* Problems to solve
A - Answer these questions using the source document:
(i) Which existing kernel function does the source document name as proven infrastructure for this work?
(ii) Which two features does the source document say were lost by using tun_hdr instead of virtio_net_hdr?
(iii) Which header file does the diff add to sys/kern/kern_pledge.c?
B - Write out the stretch of the source document from "With out introducing" through "its worth it.", keeping every character unchanged.

This version of the diff reduces the code complexity for the whole
system. dlg@ is right, that the work is shifted from vmd(8) to tun(4).
But, the kernel already has proven infrastructure for this with
ether_extract_headers(). So, tun(4) can do this in just a few lines.
With out introducing packet paring up to the TCP layer in vmd(8).
From the feature perspective we just lost VLAN tagging and IP header
checksum offloading for using virtio_net_hdr in favor of tun_hdr. But,
both have a non-measurable impact on performance.
This diff contains just the checksum part so you can truly compare it to
me last diff. The next will bring a PoC version of TSO to measure if
its worth it.
Index: sys/kern/kern_pledge.c
===================================================================
RCS file: /cvs/src/sys/kern/kern_pledge.c,v
diff -u -p -r1.335 kern_pledge.c
--- sys/kern/kern_pledge.c 13 Nov 2025 20:59:14 -0000 1.335
+++ sys/kern/kern_pledge.c 6 Feb 2026 16:29:28 -0000
@@ -46,6 +46,7 @@
#include <net/route.h>
#include <net/if.h>
#include <net/if_var.h>
+#include <net/if_tun.h>
#include <netinet/in.h>
#include <netinet6/in6_var.h>
#include <netinet6/nd6.h>
@@ -1337,6 +1338,12 @@ pledge_ioctl(struct proc *p, long com, s
cdevsw[major(vp->v_rdev)].d_open == vmmopen) {
error = pledge_ioctl_vmm(p, com);
if (error == 0)

* Extracted material

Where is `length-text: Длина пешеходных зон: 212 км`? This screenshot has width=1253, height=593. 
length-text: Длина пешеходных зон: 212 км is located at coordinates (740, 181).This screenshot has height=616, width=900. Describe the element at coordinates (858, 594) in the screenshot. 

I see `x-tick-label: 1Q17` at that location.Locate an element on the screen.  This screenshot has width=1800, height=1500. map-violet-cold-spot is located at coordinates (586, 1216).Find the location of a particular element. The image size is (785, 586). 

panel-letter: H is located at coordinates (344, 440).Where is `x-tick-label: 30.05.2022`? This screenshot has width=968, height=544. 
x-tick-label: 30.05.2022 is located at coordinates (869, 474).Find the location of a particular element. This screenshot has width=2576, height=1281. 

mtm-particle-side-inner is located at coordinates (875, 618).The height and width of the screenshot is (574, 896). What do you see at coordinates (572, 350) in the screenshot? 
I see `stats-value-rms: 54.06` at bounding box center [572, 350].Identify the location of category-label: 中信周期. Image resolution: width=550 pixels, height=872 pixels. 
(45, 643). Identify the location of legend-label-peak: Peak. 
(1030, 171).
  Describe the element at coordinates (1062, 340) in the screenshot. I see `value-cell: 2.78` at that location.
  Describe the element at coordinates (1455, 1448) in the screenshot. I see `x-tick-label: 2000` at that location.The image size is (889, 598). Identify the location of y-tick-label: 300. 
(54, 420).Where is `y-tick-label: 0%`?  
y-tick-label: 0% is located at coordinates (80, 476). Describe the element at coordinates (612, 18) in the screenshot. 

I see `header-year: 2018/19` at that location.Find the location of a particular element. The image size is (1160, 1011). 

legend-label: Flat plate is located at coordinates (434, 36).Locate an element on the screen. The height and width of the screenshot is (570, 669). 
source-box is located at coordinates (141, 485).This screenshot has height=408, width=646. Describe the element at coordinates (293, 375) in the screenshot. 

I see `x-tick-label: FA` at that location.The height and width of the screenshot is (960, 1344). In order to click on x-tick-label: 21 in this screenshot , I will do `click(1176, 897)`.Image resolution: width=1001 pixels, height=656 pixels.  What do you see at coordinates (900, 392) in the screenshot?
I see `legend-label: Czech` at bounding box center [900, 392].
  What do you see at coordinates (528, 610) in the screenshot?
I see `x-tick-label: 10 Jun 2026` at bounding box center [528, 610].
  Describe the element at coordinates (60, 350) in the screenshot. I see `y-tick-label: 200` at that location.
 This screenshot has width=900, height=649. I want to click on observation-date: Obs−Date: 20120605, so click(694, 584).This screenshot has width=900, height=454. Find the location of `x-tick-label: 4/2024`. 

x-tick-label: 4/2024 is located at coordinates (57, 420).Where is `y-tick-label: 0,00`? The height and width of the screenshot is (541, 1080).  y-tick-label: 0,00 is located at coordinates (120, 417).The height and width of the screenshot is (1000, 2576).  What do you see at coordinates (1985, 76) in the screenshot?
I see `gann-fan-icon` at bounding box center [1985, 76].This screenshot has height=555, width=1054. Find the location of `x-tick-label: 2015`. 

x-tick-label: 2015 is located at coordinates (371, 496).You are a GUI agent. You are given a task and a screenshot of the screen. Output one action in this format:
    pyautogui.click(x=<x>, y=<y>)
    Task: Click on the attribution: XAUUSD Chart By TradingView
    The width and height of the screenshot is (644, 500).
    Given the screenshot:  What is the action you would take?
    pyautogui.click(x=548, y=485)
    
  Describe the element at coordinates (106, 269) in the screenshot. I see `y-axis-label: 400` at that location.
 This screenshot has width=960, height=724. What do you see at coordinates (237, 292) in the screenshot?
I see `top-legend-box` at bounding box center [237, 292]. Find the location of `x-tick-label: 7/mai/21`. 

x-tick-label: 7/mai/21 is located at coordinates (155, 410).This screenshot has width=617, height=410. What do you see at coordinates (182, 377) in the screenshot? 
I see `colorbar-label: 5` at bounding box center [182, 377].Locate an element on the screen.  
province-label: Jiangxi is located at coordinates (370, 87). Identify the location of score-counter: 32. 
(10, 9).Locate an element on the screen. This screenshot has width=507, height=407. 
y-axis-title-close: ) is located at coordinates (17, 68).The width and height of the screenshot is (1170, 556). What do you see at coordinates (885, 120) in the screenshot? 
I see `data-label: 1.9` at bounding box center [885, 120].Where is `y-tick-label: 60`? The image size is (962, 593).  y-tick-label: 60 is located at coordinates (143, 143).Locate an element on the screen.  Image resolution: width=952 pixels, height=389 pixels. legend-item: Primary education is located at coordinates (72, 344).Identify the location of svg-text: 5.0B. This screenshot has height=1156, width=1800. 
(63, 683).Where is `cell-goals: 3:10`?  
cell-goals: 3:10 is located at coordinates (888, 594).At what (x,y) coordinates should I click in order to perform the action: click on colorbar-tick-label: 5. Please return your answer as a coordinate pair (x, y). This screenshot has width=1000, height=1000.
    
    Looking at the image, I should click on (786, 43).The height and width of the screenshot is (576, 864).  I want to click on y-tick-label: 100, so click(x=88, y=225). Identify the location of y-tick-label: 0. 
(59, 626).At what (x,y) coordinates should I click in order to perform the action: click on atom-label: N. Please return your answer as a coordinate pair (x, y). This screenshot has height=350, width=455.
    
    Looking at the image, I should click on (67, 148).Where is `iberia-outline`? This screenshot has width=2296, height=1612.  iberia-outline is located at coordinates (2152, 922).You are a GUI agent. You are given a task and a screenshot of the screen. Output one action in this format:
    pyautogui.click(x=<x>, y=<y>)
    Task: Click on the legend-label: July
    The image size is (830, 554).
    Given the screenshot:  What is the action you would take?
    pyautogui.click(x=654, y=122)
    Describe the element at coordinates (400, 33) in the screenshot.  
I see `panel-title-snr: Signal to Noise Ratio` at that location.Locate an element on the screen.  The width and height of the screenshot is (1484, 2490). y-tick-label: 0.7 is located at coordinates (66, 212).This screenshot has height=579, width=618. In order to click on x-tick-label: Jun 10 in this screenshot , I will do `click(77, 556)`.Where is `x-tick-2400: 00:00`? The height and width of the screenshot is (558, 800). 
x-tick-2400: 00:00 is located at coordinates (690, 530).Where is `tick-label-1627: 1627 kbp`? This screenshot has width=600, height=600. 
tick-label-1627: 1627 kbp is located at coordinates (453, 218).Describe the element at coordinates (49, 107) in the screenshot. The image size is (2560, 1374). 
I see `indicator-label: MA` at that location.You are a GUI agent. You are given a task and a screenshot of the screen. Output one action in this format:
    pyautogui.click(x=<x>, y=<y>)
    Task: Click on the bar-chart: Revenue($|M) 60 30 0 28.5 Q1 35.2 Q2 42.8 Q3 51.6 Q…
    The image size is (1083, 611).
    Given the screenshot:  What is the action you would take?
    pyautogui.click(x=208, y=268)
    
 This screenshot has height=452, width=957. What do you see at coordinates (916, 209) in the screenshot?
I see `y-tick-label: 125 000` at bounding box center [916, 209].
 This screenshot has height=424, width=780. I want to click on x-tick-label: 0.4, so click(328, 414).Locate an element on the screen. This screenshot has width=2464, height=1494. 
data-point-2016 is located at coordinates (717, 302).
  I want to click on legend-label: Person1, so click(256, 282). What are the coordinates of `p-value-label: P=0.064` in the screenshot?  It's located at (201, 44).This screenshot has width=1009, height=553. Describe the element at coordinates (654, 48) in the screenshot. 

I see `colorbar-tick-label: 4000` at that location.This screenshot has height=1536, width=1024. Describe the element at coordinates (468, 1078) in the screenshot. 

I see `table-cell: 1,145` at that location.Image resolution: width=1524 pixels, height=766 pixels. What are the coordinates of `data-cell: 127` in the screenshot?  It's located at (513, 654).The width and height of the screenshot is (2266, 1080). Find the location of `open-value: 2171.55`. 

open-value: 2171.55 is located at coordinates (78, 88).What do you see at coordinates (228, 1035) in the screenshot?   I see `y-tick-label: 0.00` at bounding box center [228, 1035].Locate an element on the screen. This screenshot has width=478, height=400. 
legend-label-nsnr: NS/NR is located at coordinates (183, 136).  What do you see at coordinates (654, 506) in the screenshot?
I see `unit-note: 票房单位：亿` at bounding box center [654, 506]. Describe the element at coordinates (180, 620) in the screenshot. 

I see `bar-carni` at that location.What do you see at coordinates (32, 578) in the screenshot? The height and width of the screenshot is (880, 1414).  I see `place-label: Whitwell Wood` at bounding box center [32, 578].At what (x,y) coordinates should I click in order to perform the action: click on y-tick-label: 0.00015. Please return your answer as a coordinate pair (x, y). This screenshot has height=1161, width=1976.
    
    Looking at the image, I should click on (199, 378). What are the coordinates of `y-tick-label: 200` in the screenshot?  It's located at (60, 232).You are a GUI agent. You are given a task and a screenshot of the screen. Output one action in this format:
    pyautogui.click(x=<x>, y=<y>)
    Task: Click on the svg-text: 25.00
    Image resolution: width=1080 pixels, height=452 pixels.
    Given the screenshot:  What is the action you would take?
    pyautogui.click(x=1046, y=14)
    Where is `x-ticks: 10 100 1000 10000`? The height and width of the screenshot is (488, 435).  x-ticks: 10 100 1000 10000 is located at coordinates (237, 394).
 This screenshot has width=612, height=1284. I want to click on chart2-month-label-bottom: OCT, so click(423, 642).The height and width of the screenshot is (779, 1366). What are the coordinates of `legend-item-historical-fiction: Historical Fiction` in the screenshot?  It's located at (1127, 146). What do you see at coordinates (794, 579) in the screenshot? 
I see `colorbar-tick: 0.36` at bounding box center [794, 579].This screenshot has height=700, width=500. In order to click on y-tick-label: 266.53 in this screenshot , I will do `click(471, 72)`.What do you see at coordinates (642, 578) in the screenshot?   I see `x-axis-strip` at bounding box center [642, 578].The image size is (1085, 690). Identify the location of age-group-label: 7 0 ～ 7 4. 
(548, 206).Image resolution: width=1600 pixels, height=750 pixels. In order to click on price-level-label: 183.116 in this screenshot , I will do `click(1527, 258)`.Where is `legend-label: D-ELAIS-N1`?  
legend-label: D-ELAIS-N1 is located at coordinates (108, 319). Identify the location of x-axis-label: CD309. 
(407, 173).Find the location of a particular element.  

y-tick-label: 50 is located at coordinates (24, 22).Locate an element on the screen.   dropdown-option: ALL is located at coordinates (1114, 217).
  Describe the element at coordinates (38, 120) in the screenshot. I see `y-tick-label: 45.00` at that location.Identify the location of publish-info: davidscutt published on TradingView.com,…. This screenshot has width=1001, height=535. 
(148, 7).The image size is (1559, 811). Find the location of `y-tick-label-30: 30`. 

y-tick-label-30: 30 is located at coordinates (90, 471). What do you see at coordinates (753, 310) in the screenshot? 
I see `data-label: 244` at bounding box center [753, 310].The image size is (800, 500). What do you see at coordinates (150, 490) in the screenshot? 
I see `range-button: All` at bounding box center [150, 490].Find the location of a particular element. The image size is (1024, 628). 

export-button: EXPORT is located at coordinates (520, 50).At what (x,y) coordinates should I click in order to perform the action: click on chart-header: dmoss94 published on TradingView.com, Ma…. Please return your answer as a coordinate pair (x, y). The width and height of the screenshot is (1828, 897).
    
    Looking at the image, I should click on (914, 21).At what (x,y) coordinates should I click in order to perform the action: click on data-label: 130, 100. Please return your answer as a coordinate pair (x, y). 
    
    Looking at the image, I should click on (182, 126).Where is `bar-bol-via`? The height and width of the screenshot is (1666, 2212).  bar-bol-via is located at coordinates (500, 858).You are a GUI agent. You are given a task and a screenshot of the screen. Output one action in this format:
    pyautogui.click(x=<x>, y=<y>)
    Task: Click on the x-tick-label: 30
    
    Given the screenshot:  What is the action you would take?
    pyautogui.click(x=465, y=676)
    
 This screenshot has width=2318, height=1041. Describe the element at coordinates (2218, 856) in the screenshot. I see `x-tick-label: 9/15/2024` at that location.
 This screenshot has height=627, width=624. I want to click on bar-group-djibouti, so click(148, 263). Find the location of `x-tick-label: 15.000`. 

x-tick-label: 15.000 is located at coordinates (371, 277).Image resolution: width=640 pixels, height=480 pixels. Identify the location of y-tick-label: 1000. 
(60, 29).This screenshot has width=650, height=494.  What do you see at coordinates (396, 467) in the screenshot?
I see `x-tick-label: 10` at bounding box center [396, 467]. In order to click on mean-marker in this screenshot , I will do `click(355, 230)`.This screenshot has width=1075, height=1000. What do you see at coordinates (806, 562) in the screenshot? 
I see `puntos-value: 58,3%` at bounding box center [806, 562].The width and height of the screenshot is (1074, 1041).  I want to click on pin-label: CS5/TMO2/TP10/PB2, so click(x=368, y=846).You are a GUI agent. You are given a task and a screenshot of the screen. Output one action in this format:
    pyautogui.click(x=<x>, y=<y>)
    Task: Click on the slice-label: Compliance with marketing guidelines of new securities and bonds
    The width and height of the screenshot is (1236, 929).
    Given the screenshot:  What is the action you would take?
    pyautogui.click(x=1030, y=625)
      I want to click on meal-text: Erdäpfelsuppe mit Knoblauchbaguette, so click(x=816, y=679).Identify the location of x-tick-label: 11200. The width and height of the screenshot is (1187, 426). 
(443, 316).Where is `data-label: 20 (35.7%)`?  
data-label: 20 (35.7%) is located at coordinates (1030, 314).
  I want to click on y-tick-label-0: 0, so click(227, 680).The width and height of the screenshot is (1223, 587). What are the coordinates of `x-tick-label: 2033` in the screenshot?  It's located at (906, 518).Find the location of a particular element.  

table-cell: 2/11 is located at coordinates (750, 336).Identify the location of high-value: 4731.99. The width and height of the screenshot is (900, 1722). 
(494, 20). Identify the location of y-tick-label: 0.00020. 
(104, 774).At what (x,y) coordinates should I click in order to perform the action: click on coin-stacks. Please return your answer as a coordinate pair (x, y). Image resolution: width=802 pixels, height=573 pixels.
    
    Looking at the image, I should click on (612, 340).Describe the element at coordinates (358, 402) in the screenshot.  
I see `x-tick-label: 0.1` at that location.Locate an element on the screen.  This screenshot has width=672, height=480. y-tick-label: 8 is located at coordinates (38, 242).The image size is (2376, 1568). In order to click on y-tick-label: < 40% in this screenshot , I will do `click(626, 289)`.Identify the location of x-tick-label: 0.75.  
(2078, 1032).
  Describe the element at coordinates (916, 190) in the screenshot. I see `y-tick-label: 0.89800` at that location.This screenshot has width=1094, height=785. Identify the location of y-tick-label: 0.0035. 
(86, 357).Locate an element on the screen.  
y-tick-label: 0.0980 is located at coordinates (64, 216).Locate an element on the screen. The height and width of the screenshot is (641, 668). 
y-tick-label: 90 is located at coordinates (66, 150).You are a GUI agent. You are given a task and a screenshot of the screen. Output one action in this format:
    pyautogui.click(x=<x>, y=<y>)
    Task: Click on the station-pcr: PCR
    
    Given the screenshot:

* Responses
A -
(i) ether_extract_headers()
(ii) VLAN tagging and IP header checksum offloading
(iii) <net/if_tun.h>

B -
With out introducing packet paring up to the TCP layer in vmd(8).
From the feature perspective we just lost VLAN tagging and IP header
checksum offloading for using virtio_net_hdr in favor of tun_hdr. But,
both have a non-measurable impact on performance.
This diff contains just the checksum part so you can truly compare it to
me last diff. The next will bring a PoC version of TSO to measure if
its worth it.